Inferno e morte in cisterna: la svolta «Non fu una fatalità», due imputati
Un rinvio a giudizio e un patteggiamento per l’esplosione di Arcole
Scoppia una cisterna ad Arcole: esplosione, inferno e sangue. Bilancio drammatico: un giovane operaio perde la vita all’istante, un altrettanto giovane collega rimane gravemente ferito ma miracolosamente sopravvive. Una tragedia datata 2 febbraio 2015: un anno e mezzo d’inchiesta, ieri la svolta con il rinvio a giudizio dell’ex proprietario della cisterna che dovrà rispondere a processo di omicidio colposo.

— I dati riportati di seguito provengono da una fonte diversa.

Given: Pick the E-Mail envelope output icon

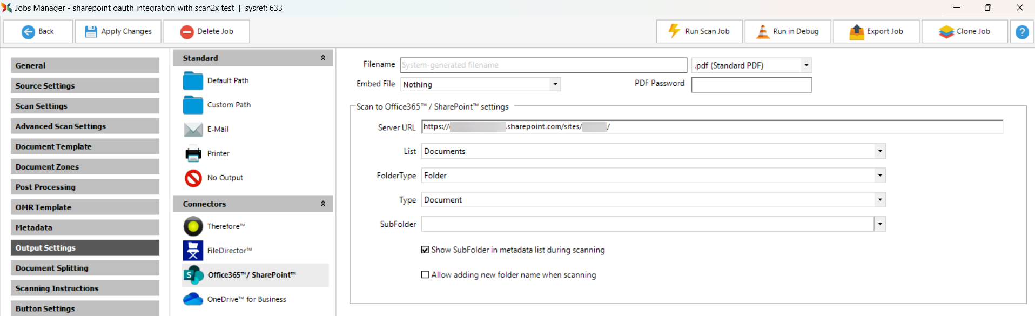Looking at the screenshot, I should tap(193, 129).
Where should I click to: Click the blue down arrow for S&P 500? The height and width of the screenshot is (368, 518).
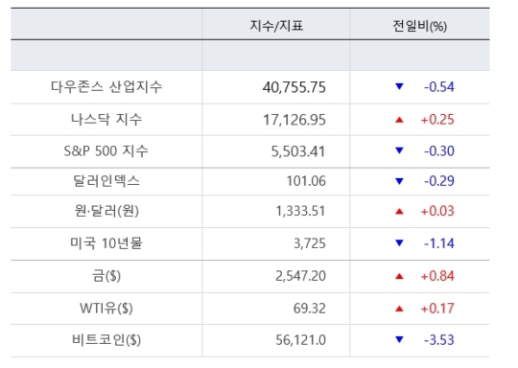click(x=399, y=150)
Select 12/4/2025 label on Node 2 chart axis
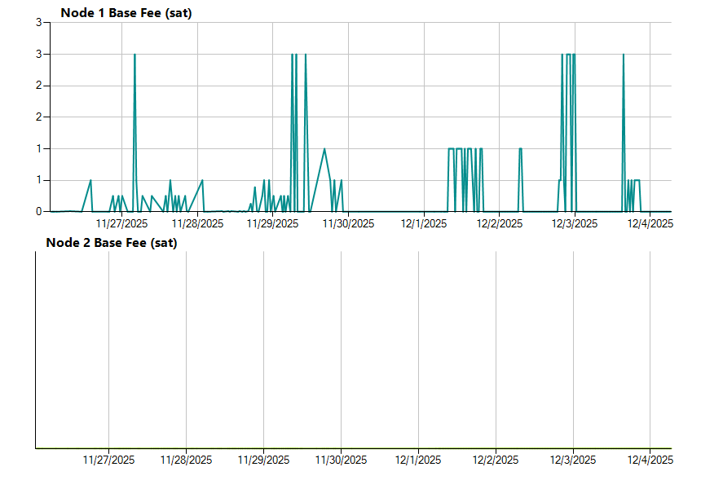Screen dimensions: 701x489 coord(649,460)
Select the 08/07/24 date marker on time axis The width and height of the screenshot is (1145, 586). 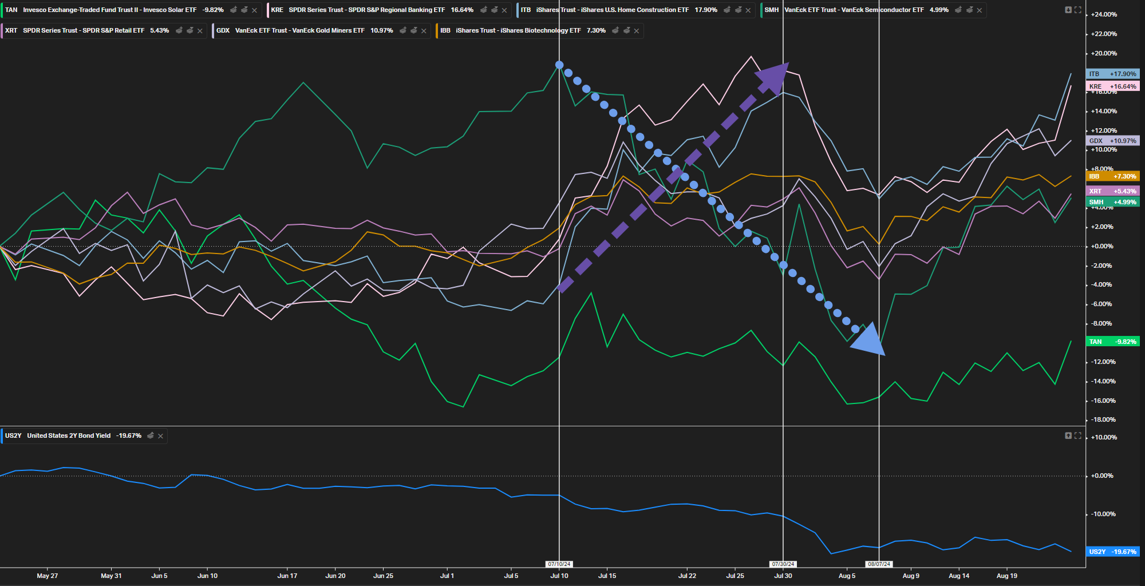(x=879, y=564)
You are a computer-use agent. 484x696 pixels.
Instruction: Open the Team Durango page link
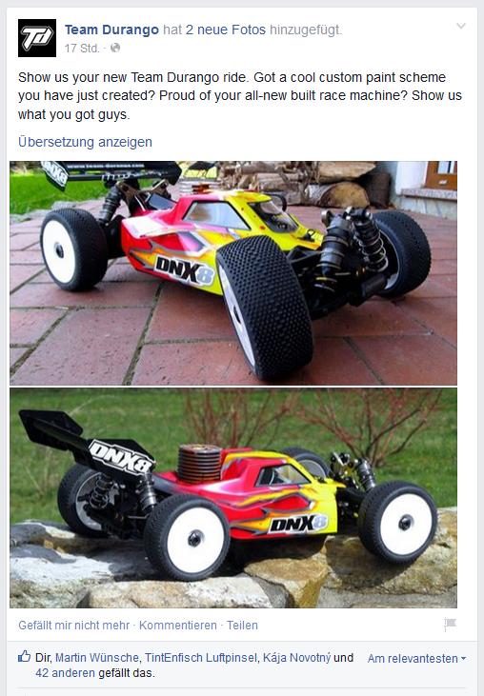click(x=111, y=30)

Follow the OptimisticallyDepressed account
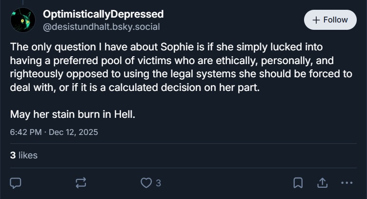click(x=330, y=20)
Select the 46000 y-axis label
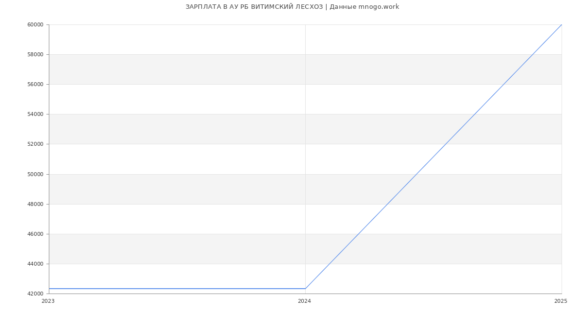This screenshot has width=586, height=318. pos(35,234)
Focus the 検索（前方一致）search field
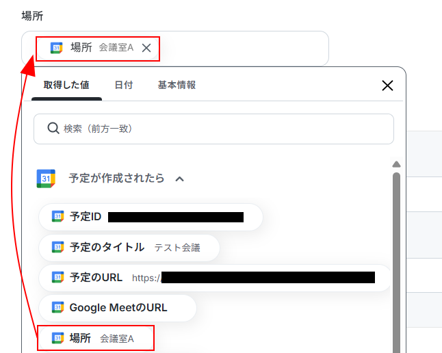This screenshot has height=353, width=442. (x=213, y=129)
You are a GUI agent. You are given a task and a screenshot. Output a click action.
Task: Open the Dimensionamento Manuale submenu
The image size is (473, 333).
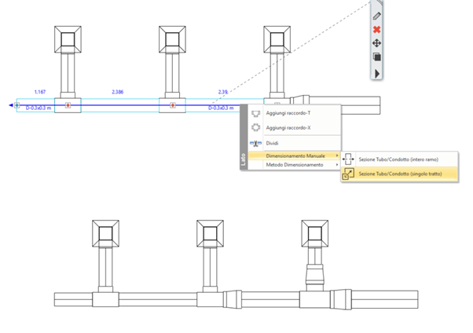point(295,156)
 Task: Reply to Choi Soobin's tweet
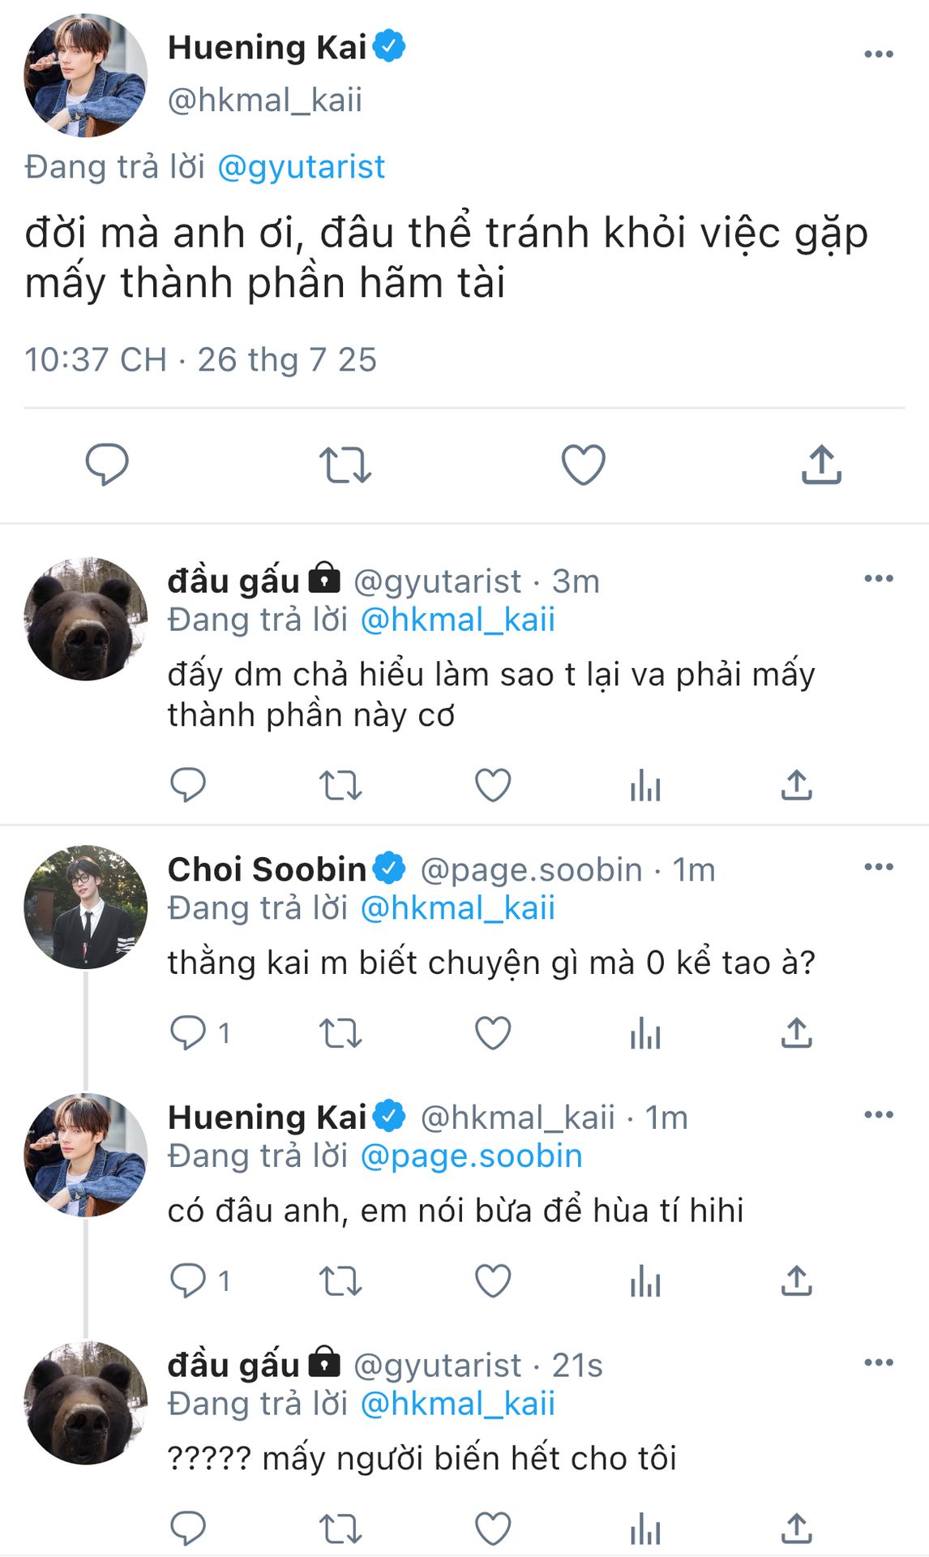(x=188, y=1034)
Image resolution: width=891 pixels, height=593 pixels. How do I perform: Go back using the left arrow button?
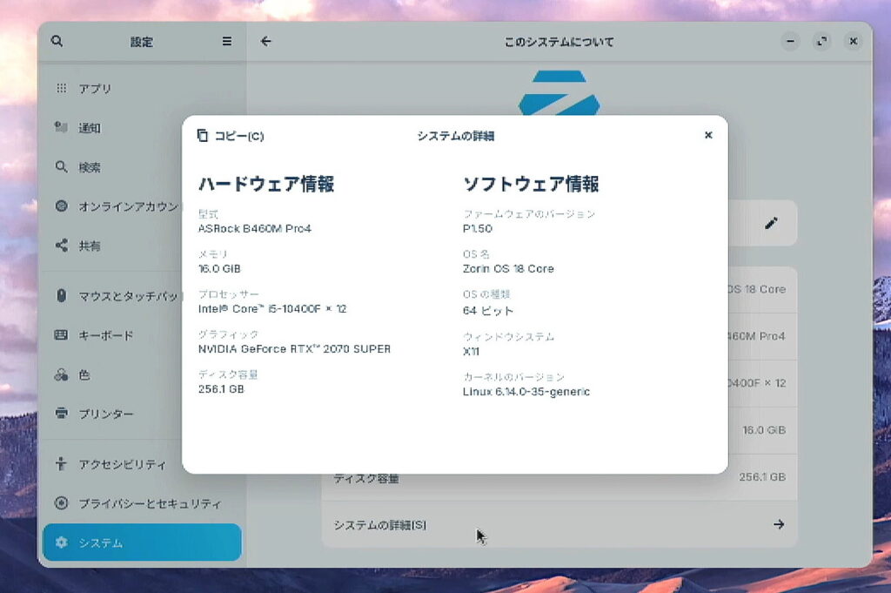click(266, 41)
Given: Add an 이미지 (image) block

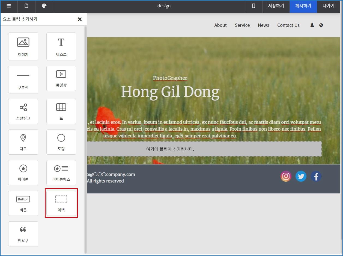Looking at the screenshot, I should [23, 46].
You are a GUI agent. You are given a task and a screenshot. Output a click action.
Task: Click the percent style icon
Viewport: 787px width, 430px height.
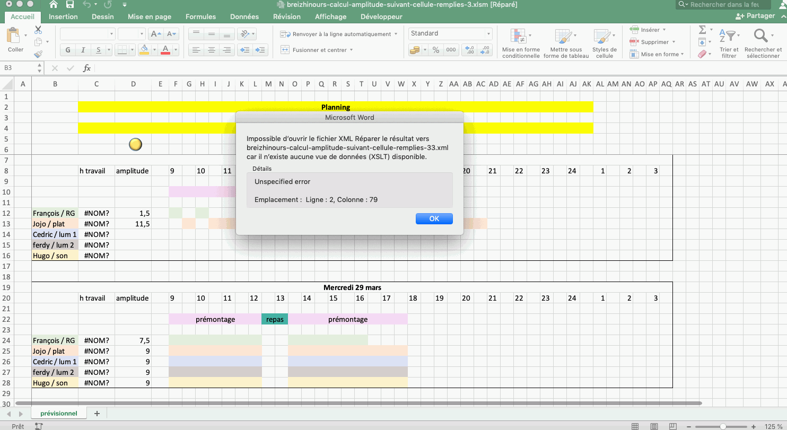point(436,50)
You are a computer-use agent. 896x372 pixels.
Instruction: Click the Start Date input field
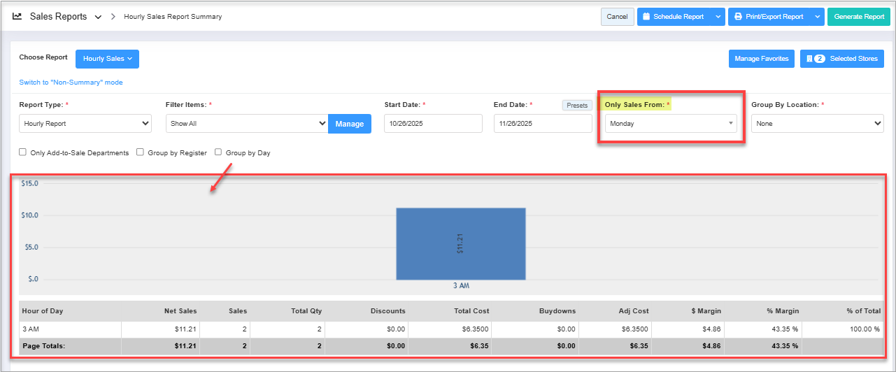(433, 124)
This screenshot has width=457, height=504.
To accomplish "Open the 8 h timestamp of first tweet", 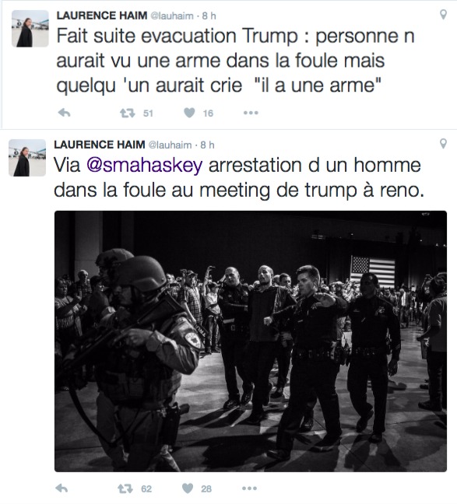I will (x=209, y=16).
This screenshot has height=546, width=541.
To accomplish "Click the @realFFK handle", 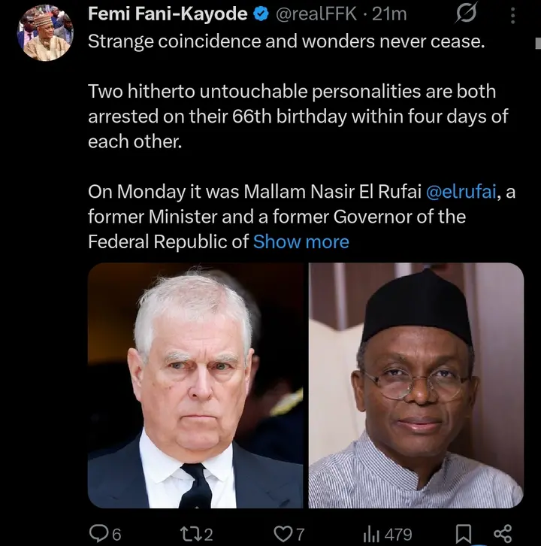I will tap(320, 14).
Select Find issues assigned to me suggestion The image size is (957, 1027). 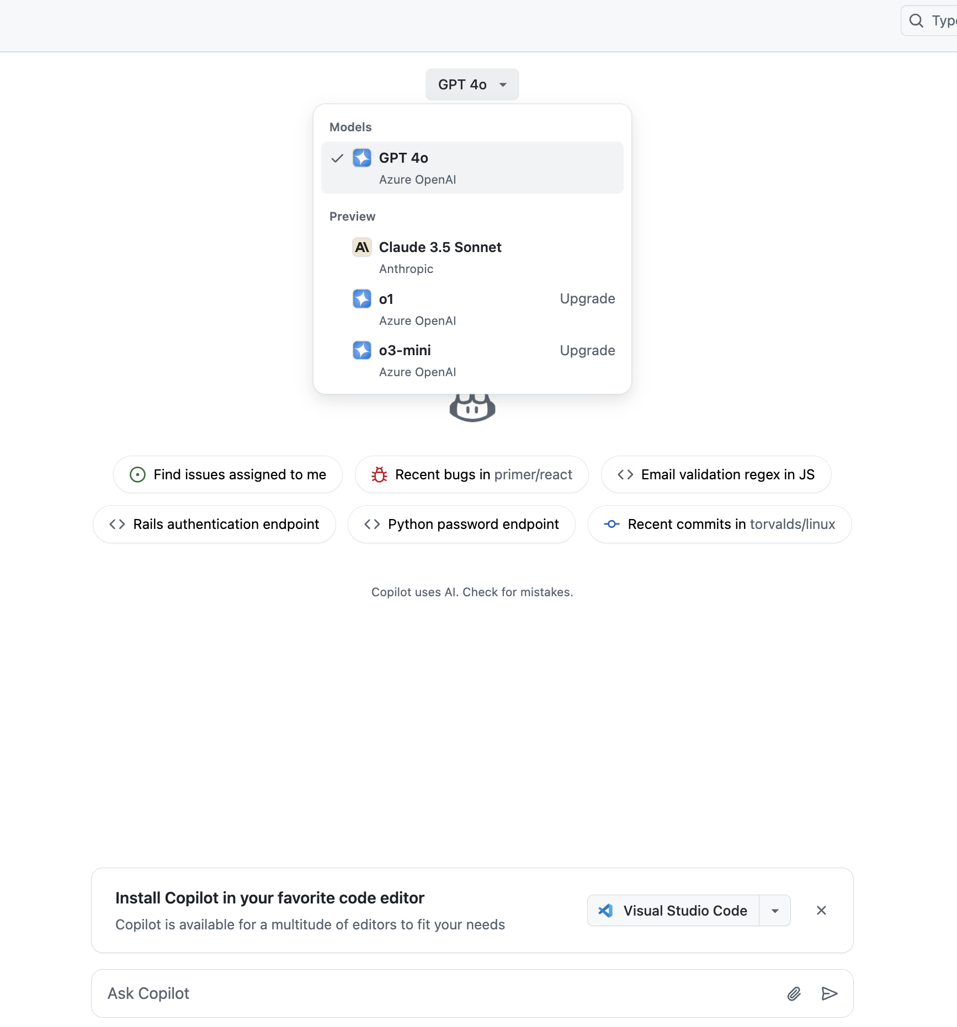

Ha invece patteggiato per lesioni colpose e mancata adozione delle necessarie misure di sicurezza il datore di lavoro, mentre è stato assolto in abbreviato il responsabile del servizio di prevenzione infortuni della ditta. Questo l’esito dell’udienza preliminare che si è tenuta davanti al giudice Livia Magri: sotto accusa, si trovavano all’ex Mastino Cristian Frigo, ex proprietario della cisterna che quel maledetto giorno si è trasformata in una trappola mortale; Massimo Menci, responsabile della Menci & C. spa, datore di lavoro;Simone Gemini, delegato alla protezione infortuni e unico scagionato tra i tre indagati.
Hanno dunque trovato ascolto gli accorati appelli lanciati dalla famiglia della vittima all’indomani della tragedia: «Diteci la verità, vogliamo capire cosa sia veramente successo...» chiedeva Lucio, fratello di Angelo Ruggeri, morto a 33 anni perché l’esplosione di una di quelle cisterne che lui lavorava e manipolava da quando era un ragazzino lo ha scaraventato contro un muro, polverizzandogli gli organi interni. Ufficialmente vittima di un«incidente sul lavoro», Angelo. In realtà, stando a quanto emerso dalle indagini approfondite svolte negli scorsi mesi dalla procura scaligera, si sarebbe trattato di un evento evitabile. Tutto ruotava attorno a quella distruttiva esplosione che sulla via Padovana ad Arcole ha squassato il capannone della Menci spa, azienda fiorentina specializzata nella produzione di quelle cisternerimorchio. Era un’officina per la riparazioni delle otri d’acciaio che viaggiano sui camion, quella struttura di Arcole improvvisamente diventata come la pancia sventrata di un’officina in cui, prima di Angelo, lavorava anche suo padre. Già all’indomani dell’esplosione, in quel capannone posto sotto sequestro e dichiarato inagibile per i problemi di staticità che quella esplosione ha innescato, erano tornati i vigili del fuoco e i tecnici dello Spisal dell’Usl 20 per un sopralluogo che doveva andare a corroborare l’inchiesta aperta dalla procura. E i risultati, ieri, sono approdati in udienza preliminare: stando al pm, in particolare, l’ex proprietario della cisterna avrebbe «praticato un foro sul fondo della cisterna, senza aver chiesto la necessaria autorizzazione al ministero dei Trasporti, né averne ottenuto l’omologazione». Da quella «via di comunicazione tra atmosfera interna ed esterna», si innescò lo scoppio mortale.